# [TASK GOAL]
Can you give the data below as a JSON list of strings, with one string for each line and no blank lines?
*** GIVEN RECORDS ***
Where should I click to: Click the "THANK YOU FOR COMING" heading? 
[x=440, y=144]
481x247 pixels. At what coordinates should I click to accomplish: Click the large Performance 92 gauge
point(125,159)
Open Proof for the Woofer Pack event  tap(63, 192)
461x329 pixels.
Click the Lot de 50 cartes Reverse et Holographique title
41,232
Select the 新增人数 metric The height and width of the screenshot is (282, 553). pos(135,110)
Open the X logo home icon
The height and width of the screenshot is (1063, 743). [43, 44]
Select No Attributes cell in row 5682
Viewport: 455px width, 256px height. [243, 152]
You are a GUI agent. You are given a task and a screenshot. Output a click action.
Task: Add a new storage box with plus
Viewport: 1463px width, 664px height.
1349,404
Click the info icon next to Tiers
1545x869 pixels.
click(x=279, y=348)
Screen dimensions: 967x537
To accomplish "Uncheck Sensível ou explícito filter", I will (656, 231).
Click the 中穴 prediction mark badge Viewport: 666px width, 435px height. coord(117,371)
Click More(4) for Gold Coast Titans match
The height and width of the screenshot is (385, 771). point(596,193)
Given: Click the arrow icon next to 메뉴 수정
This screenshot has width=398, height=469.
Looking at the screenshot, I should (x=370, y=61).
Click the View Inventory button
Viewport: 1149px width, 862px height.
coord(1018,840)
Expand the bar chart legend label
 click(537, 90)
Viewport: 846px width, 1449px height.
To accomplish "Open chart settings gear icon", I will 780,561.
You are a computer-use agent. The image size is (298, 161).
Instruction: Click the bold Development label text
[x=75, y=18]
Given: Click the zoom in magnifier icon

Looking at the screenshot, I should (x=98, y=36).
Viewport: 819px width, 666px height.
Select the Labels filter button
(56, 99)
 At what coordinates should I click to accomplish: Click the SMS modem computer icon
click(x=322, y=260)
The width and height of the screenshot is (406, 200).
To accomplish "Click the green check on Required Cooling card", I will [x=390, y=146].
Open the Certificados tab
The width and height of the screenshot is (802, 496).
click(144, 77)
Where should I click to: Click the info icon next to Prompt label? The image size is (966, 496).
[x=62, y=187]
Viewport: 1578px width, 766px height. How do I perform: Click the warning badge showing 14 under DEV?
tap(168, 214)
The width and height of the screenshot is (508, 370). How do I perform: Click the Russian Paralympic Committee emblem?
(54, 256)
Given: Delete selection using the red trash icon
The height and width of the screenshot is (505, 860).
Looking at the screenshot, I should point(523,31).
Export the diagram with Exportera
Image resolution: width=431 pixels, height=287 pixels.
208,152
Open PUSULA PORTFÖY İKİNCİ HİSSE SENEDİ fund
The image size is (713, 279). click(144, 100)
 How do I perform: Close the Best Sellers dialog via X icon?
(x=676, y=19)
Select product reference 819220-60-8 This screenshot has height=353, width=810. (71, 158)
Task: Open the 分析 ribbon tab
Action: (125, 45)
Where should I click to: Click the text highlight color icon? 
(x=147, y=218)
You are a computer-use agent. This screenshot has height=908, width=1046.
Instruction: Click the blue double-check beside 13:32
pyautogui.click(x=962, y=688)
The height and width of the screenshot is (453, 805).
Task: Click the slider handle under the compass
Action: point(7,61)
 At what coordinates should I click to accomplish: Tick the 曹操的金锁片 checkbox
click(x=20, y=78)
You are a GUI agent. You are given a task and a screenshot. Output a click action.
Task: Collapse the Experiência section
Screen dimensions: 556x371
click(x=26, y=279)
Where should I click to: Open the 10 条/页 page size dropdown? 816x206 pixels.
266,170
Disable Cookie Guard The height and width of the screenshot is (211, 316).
***
# [RESPONSE TO THE EXERCISE]
[
  "Where should I click to: Click the \"THANK YOU FOR COMING\" heading? ",
  "[x=440, y=144]",
  "481x247 pixels. At what coordinates should I click to accomplish: Click the large Performance 92 gauge",
  "point(125,159)",
  "Open Proof for the Woofer Pack event  tap(63, 192)",
  "461x329 pixels.",
  "Click the Lot de 50 cartes Reverse et Holographique title",
  "41,232",
  "Select the 新增人数 metric The height and width of the screenshot is (282, 553). pos(135,110)",
  "Open the X logo home icon",
  "The height and width of the screenshot is (1063, 743). [43, 44]",
  "Select No Attributes cell in row 5682",
  "Viewport: 455px width, 256px height. [243, 152]",
  "You are a GUI agent. You are given a task and a screenshot. Output a click action.",
  "Task: Add a new storage box with plus",
  "Viewport: 1463px width, 664px height.",
  "1349,404",
  "Click the info icon next to Tiers",
  "1545x869 pixels.",
  "click(x=279, y=348)",
  "Screen dimensions: 967x537",
  "To accomplish \"Uncheck Sensível ou explícito filter\", I will (656, 231).",
  "Click the 中穴 prediction mark badge Viewport: 666px width, 435px height. coord(117,371)",
  "Click More(4) for Gold Coast Titans match",
  "The height and width of the screenshot is (385, 771). point(596,193)",
  "Given: Click the arrow icon next to 메뉴 수정",
  "This screenshot has width=398, height=469.",
  "Looking at the screenshot, I should (x=370, y=61).",
  "Click the View Inventory button",
  "Viewport: 1149px width, 862px height.",
  "coord(1018,840)",
  "Expand the bar chart legend label",
  " click(537, 90)",
  "Viewport: 846px width, 1449px height.",
  "To accomplish \"Open chart settings gear icon\", I will 780,561.",
  "You are a computer-use agent. The image size is (298, 161).",
  "Instruction: Click the bold Development label text",
  "[x=75, y=18]",
  "Given: Click the zoom in magnifier icon",
  "Looking at the screenshot, I should (x=98, y=36).",
  "Viewport: 819px width, 666px height.",
  "Select the Labels filter button",
  "(56, 99)",
  " At what coordinates should I click to accomplish: Click the SMS modem computer icon",
  "click(x=322, y=260)",
  "The width and height of the screenshot is (406, 200).",
  "To accomplish \"Click the green check on Required Cooling card\", I will [x=390, y=146].",
  "Open the Certificados tab",
  "The width and height of the screenshot is (802, 496).",
  "click(144, 77)",
  "Where should I click to: Click the info icon next to Prompt label? The image size is (966, 496).",
  "[x=62, y=187]",
  "Viewport: 1578px width, 766px height. How do I perform: Click the warning badge showing 14 under DEV?",
  "tap(168, 214)",
  "The width and height of the screenshot is (508, 370). How do I perform: Click the Russian Paralympic Committee emblem?",
  "(54, 256)",
  "Given: Delete selection using the red trash icon",
  "The height and width of the screenshot is (505, 860).",
  "Looking at the screenshot, I should point(523,31).",
  "Export the diagram with Exportera",
  "Image resolution: width=431 pixels, height=287 pixels.",
  "208,152",
  "Open PUSULA PORTFÖY İKİNCİ HİSSE SENEDİ fund",
  "The image size is (713, 279). click(144, 100)",
  " How do I perform: Close the Best Sellers dialog via X icon?",
  "(x=676, y=19)",
  "Select product reference 819220-60-8 This screenshot has height=353, width=810. (71, 158)",
  "Task: Open the 分析 ribbon tab",
  "Action: (125, 45)",
  "Where should I click to: Click the text highlight color icon? ",
  "(x=147, y=218)",
  "You are a computer-use agent. This screenshot has height=908, width=1046.",
  "Instruction: Click the blue double-check beside 13:32",
  "pyautogui.click(x=962, y=688)",
  "The height and width of the screenshot is (453, 805).",
  "Task: Click the slider handle under the compass",
  "Action: point(7,61)",
  " At what coordinates should I click to accomplish: Tick the 曹操的金锁片 checkbox",
  "click(x=20, y=78)",
  "You are a GUI agent. You are given a task and a screenshot. Output a click action.",
  "Task: Collapse the Experiência section",
  "Screen dimensions: 556x371",
  "click(x=26, y=279)",
  "Where should I click to: Open the 10 条/页 page size dropdown? 816x206 pixels.",
  "266,170",
  "Disable Cookie Guard The height and width of the screenshot is (211, 316)."
]